By News Wires (text)
AFP - Police in Togo fired tear gas on Tuesday to disperse members of an opposition faction attempting to hold a congress in the capital, with organisers saying several people were wounded.
Police did not say if there were any injuries. Togo's government does not recognise the faction of the opposition that police dispersed.
Authorities deployed the police in the Nyekonakpoe neighbourhood, an opposition stronghold, early on Tuesday ahead of the congress, which was called off.
The opposition party, the Union of Forces for Change (UFC), has been divided since a number of its members joined the government in the small West African country in May.
The party's president, Gilchrist Olympio, signed a deal with the government earlier this year, prompting the UFC split.
"Our congress will be held one day, whether Olympio wants it or not," Eric Dupuy, a spokesman for the faction opposed to the deal with the government, told journalists.
Both factions of the opposition party had announced on Monday that they would hold a congress this week. The congress for Olympio's faction is planned for Thursday.
Late Monday, the government issued a statement saying only Olympio's faction conformed to the country's rules regarding political parties.

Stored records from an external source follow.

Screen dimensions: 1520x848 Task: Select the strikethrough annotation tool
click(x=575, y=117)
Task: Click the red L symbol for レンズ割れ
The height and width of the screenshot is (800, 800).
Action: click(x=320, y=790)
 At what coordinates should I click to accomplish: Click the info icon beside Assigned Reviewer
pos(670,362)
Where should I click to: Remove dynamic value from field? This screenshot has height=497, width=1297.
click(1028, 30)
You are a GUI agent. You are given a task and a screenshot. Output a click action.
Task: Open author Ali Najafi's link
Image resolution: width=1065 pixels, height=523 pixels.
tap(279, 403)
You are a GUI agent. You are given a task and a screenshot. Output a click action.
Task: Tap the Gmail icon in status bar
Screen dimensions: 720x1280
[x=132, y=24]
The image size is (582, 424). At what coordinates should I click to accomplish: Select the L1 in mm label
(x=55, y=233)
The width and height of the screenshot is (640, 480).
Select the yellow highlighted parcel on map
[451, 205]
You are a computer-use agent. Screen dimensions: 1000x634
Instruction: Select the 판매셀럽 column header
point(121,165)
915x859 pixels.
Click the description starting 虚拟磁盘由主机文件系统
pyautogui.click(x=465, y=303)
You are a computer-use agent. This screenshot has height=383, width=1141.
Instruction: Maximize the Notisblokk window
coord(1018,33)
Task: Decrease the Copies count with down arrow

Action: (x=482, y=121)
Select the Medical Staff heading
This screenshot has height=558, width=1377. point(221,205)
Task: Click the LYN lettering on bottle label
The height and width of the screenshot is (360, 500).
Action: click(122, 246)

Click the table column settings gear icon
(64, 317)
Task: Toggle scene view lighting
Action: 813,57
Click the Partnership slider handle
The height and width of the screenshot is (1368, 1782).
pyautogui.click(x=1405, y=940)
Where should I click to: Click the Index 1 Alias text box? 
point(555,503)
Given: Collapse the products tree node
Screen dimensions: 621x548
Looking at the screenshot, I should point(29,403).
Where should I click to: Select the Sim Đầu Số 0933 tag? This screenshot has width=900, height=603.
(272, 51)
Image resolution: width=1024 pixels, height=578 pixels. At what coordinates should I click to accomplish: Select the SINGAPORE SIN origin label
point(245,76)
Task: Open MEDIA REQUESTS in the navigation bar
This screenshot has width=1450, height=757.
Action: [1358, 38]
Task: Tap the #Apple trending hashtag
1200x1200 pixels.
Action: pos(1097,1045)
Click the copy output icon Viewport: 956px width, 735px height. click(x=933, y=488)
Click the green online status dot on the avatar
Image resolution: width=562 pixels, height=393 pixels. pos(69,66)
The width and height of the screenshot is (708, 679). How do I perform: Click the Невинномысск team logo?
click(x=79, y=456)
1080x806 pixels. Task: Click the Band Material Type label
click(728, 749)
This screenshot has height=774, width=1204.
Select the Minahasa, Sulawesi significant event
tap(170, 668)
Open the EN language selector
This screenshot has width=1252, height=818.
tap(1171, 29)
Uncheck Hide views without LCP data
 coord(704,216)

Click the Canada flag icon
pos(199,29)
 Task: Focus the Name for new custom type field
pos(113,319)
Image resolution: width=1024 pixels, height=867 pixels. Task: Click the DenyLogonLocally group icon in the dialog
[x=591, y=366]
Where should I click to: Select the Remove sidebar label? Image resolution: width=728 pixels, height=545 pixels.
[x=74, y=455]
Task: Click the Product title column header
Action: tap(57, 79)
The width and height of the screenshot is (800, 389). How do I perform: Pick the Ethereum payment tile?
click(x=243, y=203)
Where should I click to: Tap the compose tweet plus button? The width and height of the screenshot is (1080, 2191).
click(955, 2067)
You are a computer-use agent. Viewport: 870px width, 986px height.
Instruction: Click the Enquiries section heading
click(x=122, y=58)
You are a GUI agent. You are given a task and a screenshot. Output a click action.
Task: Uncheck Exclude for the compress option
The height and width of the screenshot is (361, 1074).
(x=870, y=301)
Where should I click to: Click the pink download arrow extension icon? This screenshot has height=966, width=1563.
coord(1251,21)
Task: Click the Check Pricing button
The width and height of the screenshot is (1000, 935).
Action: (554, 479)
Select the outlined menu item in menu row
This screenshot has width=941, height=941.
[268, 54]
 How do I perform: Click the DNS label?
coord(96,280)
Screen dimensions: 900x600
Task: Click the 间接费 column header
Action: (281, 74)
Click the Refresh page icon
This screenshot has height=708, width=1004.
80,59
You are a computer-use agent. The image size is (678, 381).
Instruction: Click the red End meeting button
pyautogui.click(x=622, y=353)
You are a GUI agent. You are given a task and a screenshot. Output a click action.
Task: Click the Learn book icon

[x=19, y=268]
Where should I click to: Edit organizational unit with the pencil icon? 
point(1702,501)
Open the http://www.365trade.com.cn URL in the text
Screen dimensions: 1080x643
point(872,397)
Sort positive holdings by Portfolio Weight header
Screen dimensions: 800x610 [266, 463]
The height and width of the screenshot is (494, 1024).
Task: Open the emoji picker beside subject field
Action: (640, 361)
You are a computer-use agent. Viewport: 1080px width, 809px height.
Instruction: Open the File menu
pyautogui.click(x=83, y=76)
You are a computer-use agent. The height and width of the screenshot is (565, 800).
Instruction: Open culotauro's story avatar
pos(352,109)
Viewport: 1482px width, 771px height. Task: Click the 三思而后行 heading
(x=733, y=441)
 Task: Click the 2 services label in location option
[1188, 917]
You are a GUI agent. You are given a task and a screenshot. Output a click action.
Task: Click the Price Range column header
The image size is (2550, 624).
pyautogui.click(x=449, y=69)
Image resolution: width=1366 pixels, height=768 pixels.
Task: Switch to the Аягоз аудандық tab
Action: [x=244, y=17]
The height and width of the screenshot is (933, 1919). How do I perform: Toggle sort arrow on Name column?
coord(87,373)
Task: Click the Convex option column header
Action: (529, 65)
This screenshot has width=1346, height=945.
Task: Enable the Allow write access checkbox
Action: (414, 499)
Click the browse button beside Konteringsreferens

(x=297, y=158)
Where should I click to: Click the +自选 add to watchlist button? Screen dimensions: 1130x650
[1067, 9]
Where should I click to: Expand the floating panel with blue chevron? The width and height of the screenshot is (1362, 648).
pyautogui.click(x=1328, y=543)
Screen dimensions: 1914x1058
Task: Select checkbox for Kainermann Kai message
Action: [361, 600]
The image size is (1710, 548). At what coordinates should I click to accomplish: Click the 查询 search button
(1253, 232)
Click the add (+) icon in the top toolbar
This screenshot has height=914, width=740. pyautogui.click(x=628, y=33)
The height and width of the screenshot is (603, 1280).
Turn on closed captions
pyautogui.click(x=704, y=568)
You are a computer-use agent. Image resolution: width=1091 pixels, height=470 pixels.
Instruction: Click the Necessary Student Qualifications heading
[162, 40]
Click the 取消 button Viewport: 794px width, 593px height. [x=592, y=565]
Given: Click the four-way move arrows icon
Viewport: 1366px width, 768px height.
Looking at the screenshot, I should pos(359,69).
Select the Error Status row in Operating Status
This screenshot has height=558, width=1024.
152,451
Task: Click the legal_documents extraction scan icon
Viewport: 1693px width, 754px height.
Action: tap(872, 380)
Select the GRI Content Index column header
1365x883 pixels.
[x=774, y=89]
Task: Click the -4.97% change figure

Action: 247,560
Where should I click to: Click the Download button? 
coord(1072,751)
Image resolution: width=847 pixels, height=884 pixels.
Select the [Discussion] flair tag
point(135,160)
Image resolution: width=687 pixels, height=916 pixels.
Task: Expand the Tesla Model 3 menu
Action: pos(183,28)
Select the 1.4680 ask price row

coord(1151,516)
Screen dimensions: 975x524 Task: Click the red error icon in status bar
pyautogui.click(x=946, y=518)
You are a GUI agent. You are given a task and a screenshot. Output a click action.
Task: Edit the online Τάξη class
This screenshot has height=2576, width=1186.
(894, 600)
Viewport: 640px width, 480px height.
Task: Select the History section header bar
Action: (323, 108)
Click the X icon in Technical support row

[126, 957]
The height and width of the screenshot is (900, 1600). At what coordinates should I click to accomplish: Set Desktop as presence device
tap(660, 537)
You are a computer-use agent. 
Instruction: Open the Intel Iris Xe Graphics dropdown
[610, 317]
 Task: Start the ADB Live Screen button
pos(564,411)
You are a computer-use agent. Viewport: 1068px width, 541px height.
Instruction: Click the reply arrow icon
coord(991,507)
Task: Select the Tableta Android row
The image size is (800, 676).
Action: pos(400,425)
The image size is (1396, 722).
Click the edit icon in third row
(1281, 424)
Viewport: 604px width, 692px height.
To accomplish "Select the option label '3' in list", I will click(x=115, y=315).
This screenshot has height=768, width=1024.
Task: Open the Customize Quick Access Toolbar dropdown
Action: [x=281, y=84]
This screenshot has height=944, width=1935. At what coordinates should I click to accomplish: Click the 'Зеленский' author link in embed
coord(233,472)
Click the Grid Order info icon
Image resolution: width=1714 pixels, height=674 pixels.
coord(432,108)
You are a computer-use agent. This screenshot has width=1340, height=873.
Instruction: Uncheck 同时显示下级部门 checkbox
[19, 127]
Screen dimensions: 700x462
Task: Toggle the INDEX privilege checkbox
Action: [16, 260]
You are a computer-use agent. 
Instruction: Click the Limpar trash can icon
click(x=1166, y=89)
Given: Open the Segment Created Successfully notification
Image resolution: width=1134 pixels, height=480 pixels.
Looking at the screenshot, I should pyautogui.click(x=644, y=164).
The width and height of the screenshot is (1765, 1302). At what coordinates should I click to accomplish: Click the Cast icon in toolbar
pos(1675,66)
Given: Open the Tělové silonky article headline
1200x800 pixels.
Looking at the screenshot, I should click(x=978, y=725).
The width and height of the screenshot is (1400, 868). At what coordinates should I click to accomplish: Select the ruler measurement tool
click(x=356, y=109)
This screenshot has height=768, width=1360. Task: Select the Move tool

The other faction is led by Jean-Pierre Fabre, UFC secretary general and the party's candidate in presidential elections held in March. Fabre had to leave the area after arriving at the congress on Tuesday.
Olympio had been opposed for decades to General Gnassingbe Eyadema, who ran Togo with an iron fist between 1967 and his death in 2005, and then opposed his son, the current President Faure Gnassingbe.
His father was Sylvanus Olympio, the first president of independent Togo who was assassinated in 1963 during a coup in which Eyadema took part.